Collected data entries:
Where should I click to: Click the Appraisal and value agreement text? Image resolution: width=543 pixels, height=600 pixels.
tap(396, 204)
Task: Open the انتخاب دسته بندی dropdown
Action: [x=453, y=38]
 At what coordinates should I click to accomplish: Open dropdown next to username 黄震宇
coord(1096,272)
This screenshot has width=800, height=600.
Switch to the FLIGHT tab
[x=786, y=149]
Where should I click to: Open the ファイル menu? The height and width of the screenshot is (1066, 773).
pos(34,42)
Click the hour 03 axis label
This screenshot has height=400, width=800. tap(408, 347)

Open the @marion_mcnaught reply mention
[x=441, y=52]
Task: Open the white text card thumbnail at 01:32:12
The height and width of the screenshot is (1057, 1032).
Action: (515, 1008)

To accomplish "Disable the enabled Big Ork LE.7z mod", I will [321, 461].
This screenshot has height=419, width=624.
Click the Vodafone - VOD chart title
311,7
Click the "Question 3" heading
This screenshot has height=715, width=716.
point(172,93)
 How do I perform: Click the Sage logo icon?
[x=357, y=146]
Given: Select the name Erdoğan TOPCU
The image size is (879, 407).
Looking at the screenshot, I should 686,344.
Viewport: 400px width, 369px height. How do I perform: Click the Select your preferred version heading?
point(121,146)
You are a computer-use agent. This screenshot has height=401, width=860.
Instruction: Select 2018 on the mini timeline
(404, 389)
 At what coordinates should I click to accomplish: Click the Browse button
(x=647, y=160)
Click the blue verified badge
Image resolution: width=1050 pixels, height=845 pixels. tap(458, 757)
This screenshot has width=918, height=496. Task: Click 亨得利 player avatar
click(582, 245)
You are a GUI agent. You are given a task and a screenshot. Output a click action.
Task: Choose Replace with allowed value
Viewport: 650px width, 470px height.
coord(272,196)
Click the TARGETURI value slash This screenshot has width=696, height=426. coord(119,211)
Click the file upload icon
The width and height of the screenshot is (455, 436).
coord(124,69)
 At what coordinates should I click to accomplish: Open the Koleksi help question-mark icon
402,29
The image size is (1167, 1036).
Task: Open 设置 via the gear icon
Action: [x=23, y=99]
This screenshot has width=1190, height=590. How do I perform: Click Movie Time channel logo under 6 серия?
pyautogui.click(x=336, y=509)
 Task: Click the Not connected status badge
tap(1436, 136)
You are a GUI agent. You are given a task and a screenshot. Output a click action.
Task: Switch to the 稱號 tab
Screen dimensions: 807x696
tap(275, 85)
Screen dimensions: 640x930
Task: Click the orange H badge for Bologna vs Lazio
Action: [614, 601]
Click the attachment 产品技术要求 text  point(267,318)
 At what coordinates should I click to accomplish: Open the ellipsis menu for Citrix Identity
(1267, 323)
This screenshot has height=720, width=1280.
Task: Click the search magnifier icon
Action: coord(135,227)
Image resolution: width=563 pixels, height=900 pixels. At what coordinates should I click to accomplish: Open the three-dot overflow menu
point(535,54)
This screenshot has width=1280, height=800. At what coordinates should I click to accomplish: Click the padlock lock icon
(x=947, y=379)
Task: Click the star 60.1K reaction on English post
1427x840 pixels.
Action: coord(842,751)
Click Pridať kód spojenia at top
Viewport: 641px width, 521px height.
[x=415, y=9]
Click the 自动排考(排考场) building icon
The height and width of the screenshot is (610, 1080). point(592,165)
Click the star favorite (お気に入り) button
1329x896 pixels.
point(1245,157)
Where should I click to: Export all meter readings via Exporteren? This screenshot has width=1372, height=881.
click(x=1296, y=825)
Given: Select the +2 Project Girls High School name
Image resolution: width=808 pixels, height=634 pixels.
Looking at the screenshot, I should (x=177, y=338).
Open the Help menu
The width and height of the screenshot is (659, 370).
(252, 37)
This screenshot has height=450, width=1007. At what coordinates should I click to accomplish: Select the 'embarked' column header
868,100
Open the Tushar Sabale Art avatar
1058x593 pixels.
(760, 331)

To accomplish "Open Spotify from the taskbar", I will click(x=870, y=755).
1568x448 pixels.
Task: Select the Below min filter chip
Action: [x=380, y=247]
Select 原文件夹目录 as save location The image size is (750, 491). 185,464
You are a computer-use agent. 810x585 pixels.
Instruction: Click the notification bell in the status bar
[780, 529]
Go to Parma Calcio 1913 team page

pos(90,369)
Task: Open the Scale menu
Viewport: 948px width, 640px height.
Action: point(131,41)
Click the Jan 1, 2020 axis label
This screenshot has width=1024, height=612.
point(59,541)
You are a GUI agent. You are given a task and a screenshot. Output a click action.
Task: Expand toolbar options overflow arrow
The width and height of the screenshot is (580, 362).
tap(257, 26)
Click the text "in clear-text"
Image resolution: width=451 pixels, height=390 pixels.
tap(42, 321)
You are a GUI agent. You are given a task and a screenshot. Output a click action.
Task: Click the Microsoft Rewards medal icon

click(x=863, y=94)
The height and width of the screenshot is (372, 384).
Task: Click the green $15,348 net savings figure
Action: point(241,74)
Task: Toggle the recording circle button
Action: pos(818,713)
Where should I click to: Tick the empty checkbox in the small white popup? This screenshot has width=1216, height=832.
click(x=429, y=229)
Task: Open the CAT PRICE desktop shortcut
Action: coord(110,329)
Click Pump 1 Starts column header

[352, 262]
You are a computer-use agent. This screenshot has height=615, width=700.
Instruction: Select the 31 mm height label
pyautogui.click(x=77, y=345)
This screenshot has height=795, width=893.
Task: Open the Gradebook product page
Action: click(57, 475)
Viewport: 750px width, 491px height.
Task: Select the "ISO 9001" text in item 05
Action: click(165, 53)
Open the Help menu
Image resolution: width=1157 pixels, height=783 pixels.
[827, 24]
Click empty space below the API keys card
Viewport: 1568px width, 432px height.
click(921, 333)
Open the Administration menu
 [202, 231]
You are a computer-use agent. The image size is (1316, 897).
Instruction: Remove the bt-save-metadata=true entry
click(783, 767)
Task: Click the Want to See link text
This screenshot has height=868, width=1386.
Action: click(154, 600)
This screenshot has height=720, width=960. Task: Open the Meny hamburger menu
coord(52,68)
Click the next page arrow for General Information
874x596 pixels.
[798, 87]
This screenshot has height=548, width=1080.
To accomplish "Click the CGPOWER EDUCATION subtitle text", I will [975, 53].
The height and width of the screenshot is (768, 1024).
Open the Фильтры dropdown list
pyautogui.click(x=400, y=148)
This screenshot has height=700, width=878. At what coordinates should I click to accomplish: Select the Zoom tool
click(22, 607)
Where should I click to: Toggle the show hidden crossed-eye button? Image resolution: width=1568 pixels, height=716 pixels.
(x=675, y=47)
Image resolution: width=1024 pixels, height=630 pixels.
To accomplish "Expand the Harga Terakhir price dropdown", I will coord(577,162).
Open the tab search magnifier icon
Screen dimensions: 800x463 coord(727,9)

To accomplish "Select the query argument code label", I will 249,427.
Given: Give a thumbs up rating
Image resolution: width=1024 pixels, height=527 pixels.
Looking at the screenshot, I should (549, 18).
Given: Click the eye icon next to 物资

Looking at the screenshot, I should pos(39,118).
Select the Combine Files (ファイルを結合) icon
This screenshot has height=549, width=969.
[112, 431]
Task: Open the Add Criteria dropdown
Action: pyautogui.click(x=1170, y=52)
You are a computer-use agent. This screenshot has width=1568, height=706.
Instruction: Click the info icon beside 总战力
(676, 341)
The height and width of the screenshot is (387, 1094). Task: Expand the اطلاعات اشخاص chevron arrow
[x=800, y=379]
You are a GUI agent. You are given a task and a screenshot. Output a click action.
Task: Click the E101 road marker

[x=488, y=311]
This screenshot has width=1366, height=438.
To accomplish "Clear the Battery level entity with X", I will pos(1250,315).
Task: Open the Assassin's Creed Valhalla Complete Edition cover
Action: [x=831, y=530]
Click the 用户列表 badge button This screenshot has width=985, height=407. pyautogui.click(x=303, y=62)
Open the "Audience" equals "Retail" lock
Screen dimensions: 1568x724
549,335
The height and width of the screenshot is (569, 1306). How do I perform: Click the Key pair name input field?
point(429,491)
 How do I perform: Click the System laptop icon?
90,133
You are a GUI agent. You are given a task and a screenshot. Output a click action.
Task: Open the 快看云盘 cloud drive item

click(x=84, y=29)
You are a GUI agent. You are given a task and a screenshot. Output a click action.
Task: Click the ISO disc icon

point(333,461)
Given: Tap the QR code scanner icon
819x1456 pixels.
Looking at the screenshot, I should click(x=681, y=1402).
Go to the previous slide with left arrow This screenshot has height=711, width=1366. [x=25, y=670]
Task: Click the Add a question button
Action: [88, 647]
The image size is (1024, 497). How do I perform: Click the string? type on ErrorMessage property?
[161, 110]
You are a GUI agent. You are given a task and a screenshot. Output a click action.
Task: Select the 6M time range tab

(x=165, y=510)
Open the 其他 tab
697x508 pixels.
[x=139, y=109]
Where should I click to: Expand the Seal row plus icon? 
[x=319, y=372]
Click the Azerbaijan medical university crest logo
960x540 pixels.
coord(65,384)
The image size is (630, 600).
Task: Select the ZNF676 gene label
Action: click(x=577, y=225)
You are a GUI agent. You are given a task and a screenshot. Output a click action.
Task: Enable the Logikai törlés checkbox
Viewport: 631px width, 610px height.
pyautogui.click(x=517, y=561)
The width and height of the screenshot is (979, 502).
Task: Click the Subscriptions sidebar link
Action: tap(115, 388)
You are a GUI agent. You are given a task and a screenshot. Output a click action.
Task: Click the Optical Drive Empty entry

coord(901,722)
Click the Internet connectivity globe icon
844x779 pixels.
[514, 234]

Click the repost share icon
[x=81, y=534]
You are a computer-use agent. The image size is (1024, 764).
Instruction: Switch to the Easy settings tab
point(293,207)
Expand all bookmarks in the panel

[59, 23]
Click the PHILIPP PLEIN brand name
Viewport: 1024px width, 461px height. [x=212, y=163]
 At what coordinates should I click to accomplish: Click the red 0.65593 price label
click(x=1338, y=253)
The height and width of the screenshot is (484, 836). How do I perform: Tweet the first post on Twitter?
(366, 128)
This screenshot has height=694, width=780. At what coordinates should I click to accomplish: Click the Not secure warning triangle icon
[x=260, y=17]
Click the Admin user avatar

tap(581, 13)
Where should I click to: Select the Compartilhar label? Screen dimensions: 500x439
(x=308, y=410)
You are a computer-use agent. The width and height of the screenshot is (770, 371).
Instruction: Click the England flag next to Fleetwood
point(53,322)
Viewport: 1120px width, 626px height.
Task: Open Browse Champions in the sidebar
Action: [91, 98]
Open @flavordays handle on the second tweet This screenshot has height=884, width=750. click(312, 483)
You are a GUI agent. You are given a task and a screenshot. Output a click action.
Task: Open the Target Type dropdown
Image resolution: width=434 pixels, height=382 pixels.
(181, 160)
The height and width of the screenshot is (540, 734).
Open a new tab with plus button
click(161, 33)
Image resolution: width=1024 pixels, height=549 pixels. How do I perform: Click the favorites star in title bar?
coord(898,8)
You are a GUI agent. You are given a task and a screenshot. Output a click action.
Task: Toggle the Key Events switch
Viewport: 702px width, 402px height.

PROBLEM STATEMENT =>
Take the entries above and return only the lines from the one with "Click empty space below the API keys card" to the one with "Task: Click the Want to See link text", both included, unchanged.

WRITTEN ANSWER =>
Click empty space below the API keys card
Viewport: 1568px width, 432px height.
click(921, 333)
Open the Administration menu
 [202, 231]
You are a computer-use agent. The image size is (1316, 897).
Instruction: Remove the bt-save-metadata=true entry
click(783, 767)
Task: Click the Want to See link text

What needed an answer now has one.